== PASSAGE GIVEN

A group of Israeli settler youth standing on a hillside near the Palestinian village of Beit Ummar got Israeli soldiers stationed nearby to prevent a group of Palestinian farmers, accompanied by international and Israeli human rights activists, from accessing their farmland.

The farmers, residents of the village of Beit Ummar, near Hebron in the southern West Bank, own farmland near the illegal Israeli settlement of Bet Ayin, which was constructed on illegally-confiscated Palestinian land.

The settlement continues to expand further and further onto Palestinian land, and the Palestinian farmers whose land lies nearby the expanding settlement have experienced increasing harassment over the last several months.

As the children stood on the hillside chanting “Death to all Arabs”, the Israeli soldiers showed the farmers and human rights observers a military order declaring their farmland to be a “closed military zone”, and forced them off their land at gunpoint.

====
== DATA LINES

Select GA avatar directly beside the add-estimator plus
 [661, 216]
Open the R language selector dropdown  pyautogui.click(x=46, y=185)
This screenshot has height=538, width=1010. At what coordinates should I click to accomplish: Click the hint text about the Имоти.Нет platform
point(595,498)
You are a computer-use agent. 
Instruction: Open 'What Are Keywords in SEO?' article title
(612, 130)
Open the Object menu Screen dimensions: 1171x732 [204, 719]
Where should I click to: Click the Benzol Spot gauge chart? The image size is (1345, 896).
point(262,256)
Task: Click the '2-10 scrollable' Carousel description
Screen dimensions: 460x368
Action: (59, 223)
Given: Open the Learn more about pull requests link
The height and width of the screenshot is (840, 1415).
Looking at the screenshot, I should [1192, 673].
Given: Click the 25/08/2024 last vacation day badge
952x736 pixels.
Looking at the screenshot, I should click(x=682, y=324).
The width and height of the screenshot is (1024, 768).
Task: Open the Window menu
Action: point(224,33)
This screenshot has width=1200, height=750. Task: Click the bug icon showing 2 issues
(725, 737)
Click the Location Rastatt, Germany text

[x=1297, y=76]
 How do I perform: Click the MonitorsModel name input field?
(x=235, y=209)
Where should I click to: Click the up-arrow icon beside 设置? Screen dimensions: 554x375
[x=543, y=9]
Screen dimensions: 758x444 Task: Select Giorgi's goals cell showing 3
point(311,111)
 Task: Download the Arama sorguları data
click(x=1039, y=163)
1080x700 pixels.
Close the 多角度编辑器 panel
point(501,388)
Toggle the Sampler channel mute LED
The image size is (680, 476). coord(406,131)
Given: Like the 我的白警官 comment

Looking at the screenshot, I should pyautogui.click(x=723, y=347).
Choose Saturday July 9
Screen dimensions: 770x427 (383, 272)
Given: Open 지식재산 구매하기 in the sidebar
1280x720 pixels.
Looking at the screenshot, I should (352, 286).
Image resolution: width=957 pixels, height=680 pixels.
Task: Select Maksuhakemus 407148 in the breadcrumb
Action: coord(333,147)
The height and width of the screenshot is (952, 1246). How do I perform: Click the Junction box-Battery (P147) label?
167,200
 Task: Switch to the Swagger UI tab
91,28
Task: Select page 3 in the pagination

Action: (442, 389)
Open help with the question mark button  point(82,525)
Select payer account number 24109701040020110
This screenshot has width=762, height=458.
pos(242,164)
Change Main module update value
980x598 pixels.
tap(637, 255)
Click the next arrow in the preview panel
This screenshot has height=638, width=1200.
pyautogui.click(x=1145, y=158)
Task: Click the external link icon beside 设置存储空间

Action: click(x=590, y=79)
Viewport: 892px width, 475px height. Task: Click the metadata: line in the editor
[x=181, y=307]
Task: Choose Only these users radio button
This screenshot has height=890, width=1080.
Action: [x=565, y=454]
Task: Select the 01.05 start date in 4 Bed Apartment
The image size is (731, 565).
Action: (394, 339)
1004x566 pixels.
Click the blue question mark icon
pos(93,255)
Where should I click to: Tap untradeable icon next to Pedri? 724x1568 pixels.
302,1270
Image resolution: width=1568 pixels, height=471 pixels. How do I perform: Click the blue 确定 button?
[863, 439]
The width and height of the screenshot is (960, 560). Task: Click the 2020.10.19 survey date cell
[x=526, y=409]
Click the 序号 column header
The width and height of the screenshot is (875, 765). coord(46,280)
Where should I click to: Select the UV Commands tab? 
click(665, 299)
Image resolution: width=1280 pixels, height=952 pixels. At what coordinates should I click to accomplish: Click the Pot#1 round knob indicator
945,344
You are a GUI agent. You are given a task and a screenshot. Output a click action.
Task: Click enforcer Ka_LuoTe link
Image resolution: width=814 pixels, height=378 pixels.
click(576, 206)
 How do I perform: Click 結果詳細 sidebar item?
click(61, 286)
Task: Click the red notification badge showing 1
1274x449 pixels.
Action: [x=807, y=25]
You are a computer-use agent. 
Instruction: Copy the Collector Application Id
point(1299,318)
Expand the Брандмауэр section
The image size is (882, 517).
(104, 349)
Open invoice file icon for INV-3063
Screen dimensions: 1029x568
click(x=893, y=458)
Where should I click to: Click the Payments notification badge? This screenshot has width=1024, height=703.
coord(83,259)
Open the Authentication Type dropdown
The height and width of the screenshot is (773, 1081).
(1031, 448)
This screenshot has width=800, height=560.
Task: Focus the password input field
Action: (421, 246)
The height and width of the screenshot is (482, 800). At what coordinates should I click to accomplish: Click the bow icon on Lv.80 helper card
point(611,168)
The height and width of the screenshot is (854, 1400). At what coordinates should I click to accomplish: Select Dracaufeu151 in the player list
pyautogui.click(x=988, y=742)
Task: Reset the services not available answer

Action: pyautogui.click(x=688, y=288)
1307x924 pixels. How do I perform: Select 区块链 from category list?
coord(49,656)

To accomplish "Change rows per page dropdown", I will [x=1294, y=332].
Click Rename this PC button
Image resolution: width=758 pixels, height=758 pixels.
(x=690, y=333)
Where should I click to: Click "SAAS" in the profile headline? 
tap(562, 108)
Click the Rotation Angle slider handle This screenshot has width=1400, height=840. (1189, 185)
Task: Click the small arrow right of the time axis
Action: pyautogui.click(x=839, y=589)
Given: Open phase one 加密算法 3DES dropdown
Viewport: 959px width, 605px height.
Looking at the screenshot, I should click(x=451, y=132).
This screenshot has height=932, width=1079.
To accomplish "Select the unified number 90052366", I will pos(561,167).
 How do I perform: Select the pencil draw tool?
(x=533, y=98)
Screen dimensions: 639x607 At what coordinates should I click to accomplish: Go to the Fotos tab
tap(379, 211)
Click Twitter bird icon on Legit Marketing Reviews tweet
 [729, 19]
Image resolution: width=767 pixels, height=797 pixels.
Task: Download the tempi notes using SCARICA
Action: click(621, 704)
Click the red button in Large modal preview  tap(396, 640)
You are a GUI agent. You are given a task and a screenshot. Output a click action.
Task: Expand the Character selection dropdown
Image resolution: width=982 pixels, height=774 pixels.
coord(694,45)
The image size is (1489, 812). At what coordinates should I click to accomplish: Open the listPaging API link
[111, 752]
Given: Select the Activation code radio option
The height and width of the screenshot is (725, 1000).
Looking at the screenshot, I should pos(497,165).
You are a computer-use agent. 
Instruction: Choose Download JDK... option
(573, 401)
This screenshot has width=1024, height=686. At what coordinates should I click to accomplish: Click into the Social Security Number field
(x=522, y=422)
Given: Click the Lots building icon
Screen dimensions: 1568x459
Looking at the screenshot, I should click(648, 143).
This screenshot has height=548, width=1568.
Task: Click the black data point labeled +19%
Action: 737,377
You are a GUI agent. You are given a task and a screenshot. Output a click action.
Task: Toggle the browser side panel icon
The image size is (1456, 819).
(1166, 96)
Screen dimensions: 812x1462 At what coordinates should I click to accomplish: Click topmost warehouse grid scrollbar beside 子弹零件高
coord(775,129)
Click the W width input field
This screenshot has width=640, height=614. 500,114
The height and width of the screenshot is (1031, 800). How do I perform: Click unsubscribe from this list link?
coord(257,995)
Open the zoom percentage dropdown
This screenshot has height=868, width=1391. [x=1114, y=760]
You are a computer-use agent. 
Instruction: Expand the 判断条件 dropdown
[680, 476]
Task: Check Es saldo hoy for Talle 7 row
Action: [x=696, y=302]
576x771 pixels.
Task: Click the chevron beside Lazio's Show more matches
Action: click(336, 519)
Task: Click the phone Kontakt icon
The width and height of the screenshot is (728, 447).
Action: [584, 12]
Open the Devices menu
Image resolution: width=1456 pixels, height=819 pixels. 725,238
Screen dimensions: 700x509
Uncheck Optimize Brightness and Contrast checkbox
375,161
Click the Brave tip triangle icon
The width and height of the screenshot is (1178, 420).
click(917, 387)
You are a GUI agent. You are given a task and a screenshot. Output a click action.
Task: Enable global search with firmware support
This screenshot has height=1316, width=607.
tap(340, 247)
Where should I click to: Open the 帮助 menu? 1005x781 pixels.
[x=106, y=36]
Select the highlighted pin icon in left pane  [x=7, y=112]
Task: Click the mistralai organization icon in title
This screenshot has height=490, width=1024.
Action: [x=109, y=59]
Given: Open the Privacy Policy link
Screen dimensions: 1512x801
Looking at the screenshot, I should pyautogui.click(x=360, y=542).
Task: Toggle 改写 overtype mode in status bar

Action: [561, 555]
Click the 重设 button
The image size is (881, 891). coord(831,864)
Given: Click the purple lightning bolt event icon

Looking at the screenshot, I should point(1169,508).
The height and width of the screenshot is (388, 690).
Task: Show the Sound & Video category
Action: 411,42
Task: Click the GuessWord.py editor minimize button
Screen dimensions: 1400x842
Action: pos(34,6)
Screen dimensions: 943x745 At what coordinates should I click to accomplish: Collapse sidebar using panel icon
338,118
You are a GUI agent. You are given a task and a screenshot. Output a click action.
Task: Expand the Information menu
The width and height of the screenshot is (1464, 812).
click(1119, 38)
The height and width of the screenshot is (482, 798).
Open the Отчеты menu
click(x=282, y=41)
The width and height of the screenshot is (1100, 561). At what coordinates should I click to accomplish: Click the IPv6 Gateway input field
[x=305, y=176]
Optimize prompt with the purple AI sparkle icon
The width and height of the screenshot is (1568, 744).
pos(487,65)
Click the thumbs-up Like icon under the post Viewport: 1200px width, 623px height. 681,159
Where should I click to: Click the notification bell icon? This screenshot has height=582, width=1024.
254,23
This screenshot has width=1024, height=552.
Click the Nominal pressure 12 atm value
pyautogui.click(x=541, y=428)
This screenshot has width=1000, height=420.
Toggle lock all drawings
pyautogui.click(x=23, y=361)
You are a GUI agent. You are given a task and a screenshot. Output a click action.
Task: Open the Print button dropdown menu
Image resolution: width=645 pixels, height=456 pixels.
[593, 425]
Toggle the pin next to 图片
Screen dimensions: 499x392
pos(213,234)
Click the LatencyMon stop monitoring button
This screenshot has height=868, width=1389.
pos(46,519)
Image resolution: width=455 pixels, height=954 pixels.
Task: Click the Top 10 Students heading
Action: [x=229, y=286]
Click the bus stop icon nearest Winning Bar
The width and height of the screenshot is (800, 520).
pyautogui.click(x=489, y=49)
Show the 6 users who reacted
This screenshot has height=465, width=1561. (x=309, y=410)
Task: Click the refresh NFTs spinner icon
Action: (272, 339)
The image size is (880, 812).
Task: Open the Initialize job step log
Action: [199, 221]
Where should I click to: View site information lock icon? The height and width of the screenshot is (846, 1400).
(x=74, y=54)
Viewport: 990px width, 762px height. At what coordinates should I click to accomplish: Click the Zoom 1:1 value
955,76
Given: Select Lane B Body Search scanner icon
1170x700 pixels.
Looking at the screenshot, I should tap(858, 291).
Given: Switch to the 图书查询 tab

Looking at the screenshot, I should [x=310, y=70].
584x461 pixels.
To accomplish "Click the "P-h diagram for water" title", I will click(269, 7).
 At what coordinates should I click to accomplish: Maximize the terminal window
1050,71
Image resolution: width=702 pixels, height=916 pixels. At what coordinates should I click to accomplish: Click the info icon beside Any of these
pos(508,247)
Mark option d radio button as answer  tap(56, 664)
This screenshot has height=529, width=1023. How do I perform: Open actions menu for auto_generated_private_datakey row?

====

» **SET PROBLEM 1**
From the passage on the Beit Ummar farmers, extract the stretch from "The farmers, residents" through "land at gunpoint." word for word.
» **SET PROBLEM 2**
In one to three sentences, explain on what grounds the soldiers in the passage on the Beit Ummar farmers removed the farmers and human rights observers from the farmland.

» **EXERCISE SOLUTION 1**
The farmers, residents of the village of Beit Ummar, near Hebron in the southern West Bank, own farmland near the illegal Israeli settlement of Bet Ayin, which was constructed on illegally-confiscated Palestinian land.

The settlement continues to expand further and further onto Palestinian land, and the Palestinian farmers whose land lies nearby the expanding settlement have experienced increasing harassment over the last several months.

As the children stood on the hillside chanting “Death to all Arabs”, the Israeli soldiers showed the farmers and human rights observers a military order declaring their farmland to be a “closed military zone”, and forced them off their land at gunpoint.

» **EXERCISE SOLUTION 2**
The soldiers showed the farmers and the human rights observers a military order that declared their farmland a "closed military zone." On that basis they forced them off the land at gunpoint.